(INSTRUCTIONS TO FOLLOW):
Say, as a bare number, how many lines of the listing contain "will".

+-------+

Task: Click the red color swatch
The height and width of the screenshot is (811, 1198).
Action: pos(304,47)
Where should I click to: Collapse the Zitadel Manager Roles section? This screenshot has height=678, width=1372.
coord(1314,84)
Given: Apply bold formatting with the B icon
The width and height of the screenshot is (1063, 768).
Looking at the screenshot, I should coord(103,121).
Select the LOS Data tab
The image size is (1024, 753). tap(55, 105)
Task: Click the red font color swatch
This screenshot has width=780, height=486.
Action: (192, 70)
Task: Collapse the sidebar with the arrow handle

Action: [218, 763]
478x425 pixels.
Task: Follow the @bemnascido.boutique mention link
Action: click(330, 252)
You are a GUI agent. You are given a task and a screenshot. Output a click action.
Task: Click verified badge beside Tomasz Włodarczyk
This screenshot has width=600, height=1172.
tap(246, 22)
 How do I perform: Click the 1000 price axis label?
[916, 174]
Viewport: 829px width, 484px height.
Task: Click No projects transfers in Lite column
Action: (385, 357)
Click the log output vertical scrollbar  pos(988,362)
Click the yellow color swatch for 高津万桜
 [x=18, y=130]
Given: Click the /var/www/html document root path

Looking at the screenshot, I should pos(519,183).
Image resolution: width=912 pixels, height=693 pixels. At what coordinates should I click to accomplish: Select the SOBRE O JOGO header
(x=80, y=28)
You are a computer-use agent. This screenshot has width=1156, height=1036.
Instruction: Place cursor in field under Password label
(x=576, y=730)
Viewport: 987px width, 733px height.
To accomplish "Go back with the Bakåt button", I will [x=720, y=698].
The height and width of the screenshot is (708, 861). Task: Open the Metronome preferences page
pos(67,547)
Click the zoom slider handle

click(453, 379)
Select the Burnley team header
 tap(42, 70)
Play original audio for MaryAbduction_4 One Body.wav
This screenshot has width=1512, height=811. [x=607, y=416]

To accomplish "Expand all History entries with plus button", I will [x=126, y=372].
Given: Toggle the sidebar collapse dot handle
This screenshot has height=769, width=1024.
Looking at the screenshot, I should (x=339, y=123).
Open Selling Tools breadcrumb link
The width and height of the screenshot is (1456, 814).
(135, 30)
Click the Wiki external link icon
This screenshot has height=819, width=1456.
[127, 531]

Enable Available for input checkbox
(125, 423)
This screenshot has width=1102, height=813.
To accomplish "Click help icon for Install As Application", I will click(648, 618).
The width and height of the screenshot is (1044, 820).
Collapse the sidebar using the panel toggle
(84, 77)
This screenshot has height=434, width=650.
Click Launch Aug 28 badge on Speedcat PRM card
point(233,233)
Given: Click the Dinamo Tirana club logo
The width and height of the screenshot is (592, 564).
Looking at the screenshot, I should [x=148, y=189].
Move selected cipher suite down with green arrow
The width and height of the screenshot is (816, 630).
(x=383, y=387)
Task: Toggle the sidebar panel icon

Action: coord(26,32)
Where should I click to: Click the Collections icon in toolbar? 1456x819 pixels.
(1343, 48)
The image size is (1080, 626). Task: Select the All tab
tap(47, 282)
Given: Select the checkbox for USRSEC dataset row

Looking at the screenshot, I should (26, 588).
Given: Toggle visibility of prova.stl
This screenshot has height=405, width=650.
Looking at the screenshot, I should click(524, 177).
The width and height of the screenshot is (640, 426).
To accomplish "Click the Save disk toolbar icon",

+-------+

(OUTPUT FOR THIS TASK):
3